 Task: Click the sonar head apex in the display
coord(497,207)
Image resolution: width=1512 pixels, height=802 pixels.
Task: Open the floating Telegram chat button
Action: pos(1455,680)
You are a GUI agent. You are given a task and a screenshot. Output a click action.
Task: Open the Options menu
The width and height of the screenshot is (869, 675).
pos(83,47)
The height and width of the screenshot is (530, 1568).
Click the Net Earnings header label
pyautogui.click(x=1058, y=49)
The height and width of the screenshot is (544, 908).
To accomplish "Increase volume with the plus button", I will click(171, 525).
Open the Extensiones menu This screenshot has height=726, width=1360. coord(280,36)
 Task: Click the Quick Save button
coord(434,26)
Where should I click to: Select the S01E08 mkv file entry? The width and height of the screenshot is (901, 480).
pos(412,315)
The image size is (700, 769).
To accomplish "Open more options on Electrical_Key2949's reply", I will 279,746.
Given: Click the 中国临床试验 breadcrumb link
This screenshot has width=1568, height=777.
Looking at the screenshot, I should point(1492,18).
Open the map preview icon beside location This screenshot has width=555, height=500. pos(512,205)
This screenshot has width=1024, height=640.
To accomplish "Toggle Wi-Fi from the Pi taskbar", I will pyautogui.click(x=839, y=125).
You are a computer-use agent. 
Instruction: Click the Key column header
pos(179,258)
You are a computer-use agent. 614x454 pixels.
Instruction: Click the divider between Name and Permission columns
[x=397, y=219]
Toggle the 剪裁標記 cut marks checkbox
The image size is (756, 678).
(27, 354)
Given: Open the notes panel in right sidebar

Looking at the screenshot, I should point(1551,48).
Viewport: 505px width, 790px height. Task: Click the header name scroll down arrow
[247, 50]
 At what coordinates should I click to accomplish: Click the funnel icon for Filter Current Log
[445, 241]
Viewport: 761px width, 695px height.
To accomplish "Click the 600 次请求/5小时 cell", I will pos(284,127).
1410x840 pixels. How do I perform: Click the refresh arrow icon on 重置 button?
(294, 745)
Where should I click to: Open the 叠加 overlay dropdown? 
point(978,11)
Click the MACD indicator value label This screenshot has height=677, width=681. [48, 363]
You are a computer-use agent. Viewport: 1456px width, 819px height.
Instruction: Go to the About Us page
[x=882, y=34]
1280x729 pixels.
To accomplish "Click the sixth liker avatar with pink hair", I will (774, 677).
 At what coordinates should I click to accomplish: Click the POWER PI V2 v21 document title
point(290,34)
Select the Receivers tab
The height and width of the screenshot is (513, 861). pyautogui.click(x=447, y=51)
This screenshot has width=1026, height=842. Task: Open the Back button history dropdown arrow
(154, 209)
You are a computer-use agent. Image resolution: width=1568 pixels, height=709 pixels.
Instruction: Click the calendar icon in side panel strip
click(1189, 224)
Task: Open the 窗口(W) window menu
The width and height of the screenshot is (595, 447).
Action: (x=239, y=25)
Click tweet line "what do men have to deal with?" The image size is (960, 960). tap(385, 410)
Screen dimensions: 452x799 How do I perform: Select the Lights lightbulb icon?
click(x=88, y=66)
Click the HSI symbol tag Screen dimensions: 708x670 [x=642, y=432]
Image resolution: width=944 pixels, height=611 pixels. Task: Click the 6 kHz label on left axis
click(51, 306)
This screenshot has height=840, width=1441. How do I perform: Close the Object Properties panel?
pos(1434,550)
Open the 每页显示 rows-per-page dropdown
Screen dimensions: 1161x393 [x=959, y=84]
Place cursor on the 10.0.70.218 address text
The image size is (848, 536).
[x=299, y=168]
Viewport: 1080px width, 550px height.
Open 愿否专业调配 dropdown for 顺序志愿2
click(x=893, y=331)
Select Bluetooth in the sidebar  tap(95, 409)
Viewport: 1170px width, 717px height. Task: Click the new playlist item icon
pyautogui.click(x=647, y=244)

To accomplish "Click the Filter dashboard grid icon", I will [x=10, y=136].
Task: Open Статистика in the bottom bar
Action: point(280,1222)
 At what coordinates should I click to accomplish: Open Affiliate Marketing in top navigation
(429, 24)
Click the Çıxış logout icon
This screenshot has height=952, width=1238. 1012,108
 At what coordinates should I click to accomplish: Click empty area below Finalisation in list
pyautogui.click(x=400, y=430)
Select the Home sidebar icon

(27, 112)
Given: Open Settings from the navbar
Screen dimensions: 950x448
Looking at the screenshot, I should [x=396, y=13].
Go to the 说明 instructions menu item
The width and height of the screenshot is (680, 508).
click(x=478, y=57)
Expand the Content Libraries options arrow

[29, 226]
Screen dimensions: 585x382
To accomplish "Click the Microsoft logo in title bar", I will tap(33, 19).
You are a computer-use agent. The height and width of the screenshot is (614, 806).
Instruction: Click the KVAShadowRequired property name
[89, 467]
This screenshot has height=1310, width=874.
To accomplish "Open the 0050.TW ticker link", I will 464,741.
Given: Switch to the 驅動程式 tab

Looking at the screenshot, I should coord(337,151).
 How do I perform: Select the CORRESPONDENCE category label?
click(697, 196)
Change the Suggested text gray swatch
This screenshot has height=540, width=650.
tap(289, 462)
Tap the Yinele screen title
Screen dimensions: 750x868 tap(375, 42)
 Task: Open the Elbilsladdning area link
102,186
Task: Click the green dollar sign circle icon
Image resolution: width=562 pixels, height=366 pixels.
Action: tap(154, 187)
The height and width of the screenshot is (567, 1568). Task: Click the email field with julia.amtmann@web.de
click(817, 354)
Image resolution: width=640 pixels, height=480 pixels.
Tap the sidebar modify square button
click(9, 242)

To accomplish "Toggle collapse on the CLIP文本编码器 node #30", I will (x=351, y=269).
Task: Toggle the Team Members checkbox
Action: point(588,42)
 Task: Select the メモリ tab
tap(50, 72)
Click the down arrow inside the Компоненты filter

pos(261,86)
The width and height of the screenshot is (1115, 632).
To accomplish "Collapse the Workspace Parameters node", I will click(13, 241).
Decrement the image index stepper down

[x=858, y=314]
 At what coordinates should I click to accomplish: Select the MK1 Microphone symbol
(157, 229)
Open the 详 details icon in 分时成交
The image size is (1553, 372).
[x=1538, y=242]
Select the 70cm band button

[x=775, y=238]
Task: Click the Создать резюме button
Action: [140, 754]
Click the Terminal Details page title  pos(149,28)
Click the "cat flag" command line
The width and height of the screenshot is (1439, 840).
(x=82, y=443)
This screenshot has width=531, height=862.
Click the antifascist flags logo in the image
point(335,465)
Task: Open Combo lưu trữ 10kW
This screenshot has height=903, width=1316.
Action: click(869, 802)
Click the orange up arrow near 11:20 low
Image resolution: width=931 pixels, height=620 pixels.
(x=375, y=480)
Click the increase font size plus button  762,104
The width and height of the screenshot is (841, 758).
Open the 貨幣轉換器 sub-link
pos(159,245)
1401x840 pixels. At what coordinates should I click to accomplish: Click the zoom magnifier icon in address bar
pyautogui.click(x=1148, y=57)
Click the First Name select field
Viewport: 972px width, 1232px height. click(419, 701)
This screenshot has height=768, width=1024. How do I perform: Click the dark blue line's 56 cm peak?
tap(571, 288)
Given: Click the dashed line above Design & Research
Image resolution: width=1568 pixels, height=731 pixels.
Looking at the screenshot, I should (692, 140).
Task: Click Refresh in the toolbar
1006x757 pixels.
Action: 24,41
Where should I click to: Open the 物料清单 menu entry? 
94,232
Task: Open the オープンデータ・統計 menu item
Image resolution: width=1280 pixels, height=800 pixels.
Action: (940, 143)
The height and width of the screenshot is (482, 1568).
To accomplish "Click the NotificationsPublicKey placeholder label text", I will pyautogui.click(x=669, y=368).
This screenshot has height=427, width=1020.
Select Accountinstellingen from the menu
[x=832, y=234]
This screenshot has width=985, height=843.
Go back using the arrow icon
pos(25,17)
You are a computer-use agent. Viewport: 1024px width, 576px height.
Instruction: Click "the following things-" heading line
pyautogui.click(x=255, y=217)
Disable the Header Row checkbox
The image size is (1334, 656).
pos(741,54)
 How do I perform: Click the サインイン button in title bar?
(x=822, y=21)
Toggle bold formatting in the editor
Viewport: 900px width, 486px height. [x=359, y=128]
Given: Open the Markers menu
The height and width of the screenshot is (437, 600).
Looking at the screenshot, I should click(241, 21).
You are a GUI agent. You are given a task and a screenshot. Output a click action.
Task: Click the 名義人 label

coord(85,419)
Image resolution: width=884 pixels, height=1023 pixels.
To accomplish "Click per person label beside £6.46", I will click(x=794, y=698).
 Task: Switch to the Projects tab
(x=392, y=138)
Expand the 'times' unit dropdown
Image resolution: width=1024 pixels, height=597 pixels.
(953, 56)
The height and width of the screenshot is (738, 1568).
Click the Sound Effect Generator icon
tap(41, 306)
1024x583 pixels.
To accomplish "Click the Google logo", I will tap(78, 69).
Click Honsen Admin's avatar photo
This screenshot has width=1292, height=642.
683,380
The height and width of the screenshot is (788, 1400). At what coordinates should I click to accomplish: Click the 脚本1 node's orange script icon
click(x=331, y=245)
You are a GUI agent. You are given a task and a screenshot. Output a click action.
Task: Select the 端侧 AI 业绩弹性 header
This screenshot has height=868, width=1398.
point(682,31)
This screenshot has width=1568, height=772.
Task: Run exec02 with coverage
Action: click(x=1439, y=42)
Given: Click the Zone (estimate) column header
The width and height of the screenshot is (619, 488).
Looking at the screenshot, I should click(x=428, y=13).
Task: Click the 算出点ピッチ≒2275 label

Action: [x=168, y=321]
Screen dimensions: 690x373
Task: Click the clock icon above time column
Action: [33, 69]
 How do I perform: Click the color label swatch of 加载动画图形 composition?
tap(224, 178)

•••

Each line containing "plus" belongs in the answer; pick these out of the material and copy them.

To accomplish "Increase volume with the plus button", I will click(171, 525).
Click the increase font size plus button  762,104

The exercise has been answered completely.